For large datasets, RSP is usually much faster at these operations. If the system can work in pieces at a time for each operation, and guarantee that the pieces on each index align in terms of values, they can be worked on more efficiently, without having to worry about iterators crossing individual array boundaries at different points for each index.

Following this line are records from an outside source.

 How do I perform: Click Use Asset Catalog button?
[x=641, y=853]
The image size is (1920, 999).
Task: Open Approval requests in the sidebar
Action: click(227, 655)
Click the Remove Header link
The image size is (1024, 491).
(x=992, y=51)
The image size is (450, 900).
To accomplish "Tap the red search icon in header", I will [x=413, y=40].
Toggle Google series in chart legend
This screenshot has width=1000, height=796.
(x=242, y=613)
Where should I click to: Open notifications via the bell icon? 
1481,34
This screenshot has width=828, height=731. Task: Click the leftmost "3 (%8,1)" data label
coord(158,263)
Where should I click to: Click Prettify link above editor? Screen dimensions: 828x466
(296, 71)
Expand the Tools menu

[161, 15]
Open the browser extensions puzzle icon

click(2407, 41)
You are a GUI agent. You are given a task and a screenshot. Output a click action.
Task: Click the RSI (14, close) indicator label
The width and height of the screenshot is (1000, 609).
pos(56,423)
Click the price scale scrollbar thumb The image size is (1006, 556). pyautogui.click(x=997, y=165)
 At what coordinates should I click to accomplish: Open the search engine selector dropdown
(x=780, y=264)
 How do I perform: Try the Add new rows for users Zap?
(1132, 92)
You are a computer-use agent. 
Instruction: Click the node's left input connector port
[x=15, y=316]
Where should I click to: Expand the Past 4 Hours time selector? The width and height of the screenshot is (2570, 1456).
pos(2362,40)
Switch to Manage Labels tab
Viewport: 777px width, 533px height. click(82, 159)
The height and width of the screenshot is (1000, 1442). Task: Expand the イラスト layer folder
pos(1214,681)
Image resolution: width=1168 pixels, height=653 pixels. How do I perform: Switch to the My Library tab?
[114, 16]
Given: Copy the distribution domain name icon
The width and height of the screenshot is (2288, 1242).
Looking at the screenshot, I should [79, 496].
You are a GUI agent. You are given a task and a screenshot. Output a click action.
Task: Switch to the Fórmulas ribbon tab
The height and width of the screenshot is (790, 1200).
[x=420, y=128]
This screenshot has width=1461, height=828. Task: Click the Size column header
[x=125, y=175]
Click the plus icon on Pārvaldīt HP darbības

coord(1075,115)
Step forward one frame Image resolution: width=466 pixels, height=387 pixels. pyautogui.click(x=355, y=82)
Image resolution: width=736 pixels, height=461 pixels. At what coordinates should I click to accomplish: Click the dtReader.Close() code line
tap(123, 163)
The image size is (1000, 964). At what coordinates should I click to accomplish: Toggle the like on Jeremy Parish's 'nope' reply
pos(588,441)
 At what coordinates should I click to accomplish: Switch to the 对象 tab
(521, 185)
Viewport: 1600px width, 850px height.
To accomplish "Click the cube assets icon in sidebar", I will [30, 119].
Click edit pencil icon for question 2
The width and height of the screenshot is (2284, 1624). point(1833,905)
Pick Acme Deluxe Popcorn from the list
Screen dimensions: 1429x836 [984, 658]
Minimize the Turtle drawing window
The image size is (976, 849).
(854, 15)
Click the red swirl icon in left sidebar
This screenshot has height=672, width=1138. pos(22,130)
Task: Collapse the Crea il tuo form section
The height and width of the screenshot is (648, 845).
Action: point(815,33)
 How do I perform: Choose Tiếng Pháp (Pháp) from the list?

RSP also compactly represents values. It would be inefficient to write out every single value in a big range - let's say all the values in [ 0, 10_000 * 2^16 ] - because Deephaven would have to create 10,000 containers, with all keys in each of them present. In Deephaven, we have a compact way to represent continuous ranges of values that span full blocks in [ n*2^16, m*2^16 - 1 ] space, for some value of n and m with m > n.

Nevertheless, small indices are more expensive in RSP because they are still comprised of a two-level object structure, an array of containers first, and then the containers themselves. For a small index with just a few values like [ 10, 11, 12 ], you end up with an array of one element and a container of three elements. This matters for queries that need to create one index per row (e.g., joins). The issue is alleviated by creating a special case for single-range indices (like 10-12) called SingleRangeTreeIndexImpl.